--- START ---

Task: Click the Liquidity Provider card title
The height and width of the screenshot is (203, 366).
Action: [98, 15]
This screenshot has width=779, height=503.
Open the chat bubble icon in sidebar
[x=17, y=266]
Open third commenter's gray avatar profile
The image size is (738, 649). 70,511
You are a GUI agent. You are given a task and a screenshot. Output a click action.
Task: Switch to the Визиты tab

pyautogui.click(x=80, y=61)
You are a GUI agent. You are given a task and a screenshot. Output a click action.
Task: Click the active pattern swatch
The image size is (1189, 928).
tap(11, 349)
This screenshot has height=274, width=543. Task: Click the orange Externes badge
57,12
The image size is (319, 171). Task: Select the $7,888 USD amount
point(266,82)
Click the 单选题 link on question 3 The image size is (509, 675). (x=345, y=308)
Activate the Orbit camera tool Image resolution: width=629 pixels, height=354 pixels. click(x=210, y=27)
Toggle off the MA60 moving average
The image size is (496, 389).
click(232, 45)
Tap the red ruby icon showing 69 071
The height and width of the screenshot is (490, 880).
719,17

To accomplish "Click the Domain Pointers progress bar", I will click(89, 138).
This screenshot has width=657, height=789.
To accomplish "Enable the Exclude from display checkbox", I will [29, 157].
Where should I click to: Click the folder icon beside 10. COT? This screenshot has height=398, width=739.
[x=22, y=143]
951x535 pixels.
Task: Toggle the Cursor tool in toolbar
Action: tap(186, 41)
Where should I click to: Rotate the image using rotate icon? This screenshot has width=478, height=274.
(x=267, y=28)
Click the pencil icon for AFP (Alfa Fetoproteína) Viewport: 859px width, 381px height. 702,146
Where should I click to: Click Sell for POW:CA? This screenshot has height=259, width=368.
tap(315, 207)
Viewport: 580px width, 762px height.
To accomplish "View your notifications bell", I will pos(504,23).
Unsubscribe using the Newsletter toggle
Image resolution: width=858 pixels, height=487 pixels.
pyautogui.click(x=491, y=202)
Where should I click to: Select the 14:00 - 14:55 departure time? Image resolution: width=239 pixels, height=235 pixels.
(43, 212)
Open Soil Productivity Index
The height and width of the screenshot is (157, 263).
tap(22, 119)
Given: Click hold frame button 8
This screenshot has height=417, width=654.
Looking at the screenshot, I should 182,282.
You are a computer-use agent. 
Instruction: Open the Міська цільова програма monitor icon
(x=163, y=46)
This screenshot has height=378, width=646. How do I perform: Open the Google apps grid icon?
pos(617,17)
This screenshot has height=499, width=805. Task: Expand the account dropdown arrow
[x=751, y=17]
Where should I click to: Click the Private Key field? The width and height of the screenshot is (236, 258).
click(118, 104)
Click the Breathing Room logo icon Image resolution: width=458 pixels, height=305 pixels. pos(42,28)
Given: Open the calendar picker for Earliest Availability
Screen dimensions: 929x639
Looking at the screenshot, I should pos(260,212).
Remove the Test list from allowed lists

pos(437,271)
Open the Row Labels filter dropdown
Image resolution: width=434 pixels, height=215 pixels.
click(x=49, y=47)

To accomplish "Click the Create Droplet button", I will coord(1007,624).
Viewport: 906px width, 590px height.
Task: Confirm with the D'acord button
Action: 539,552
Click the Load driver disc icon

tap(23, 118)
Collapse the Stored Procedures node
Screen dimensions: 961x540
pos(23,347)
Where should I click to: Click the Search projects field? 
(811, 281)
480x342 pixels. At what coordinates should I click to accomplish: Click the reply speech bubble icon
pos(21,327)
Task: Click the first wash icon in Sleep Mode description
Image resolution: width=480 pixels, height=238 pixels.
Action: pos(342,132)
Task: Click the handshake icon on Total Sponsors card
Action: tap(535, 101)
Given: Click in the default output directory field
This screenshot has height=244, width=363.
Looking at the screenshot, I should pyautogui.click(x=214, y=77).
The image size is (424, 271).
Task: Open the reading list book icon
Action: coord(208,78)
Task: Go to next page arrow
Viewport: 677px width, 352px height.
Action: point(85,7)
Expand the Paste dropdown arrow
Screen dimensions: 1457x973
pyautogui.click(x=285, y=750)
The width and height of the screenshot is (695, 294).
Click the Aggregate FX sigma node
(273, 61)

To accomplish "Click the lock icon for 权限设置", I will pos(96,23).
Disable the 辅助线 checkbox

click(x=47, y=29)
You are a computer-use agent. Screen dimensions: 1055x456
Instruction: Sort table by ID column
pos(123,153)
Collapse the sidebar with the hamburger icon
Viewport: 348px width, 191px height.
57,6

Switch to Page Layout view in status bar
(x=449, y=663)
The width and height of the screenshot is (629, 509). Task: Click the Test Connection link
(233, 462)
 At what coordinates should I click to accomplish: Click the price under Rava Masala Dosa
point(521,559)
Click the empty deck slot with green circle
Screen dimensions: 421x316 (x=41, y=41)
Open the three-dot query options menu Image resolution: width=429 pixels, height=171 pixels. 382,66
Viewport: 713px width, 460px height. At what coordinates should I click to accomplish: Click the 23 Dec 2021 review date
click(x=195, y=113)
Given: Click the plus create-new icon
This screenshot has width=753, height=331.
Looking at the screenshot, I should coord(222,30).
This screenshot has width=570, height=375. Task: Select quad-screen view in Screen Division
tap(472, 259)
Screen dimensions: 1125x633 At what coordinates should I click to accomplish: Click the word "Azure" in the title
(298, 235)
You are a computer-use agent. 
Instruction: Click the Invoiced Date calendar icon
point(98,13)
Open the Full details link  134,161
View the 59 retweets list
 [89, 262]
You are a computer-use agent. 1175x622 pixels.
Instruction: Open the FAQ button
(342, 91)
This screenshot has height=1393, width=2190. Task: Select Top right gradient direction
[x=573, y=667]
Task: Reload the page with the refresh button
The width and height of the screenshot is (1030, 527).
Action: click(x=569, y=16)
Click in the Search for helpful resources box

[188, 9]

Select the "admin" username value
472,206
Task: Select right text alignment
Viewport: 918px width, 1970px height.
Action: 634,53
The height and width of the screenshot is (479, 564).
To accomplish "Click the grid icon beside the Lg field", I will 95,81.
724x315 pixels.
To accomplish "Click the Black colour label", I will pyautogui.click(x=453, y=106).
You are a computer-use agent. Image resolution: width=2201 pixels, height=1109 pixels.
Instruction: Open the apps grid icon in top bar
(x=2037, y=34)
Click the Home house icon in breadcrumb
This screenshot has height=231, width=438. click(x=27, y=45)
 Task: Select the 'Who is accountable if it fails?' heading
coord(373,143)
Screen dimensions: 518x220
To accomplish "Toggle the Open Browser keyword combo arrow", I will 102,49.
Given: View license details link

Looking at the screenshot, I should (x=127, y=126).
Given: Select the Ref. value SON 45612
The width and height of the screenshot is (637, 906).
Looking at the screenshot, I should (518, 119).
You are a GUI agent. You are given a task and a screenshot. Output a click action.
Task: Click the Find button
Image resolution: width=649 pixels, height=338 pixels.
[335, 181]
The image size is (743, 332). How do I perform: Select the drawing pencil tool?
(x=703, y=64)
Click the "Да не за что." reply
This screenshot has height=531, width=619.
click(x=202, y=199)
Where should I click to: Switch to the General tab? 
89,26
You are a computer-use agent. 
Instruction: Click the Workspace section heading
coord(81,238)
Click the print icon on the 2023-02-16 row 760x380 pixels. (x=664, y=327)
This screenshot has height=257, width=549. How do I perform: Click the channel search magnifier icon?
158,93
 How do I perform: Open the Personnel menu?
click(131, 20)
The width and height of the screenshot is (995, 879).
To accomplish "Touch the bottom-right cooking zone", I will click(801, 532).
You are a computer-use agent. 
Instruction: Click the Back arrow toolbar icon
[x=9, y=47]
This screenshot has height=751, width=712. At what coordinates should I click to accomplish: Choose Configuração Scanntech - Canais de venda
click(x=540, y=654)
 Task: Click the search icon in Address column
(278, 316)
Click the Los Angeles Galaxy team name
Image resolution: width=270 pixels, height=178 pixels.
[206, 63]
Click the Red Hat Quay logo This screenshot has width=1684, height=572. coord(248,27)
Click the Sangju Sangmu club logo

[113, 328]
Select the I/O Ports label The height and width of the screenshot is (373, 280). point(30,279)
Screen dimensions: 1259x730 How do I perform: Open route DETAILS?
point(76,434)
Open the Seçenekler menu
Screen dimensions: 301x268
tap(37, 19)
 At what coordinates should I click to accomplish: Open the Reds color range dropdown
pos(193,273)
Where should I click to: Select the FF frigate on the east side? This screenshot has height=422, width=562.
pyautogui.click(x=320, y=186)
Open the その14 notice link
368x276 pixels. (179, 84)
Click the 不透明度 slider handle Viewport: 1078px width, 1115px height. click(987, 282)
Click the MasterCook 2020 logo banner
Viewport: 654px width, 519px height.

--- END ---

> _TASK INSTRUCTIONS_: An exact copy is needed of the closing lines of the entries above, counting from the one that contains "Screen dimensions: 1259x730" and including it and the last.

> _SOLUTION TO THIS TASK_:
Screen dimensions: 1259x730 How do I perform: Open route DETAILS?
point(76,434)
Open the Seçenekler menu
Screen dimensions: 301x268
tap(37, 19)
 At what coordinates should I click to accomplish: Open the Reds color range dropdown
pos(193,273)
Where should I click to: Select the FF frigate on the east side? This screenshot has height=422, width=562.
pyautogui.click(x=320, y=186)
Open the その14 notice link
368x276 pixels. (179, 84)
Click the 不透明度 slider handle Viewport: 1078px width, 1115px height. click(987, 282)
Click the MasterCook 2020 logo banner
Viewport: 654px width, 519px height.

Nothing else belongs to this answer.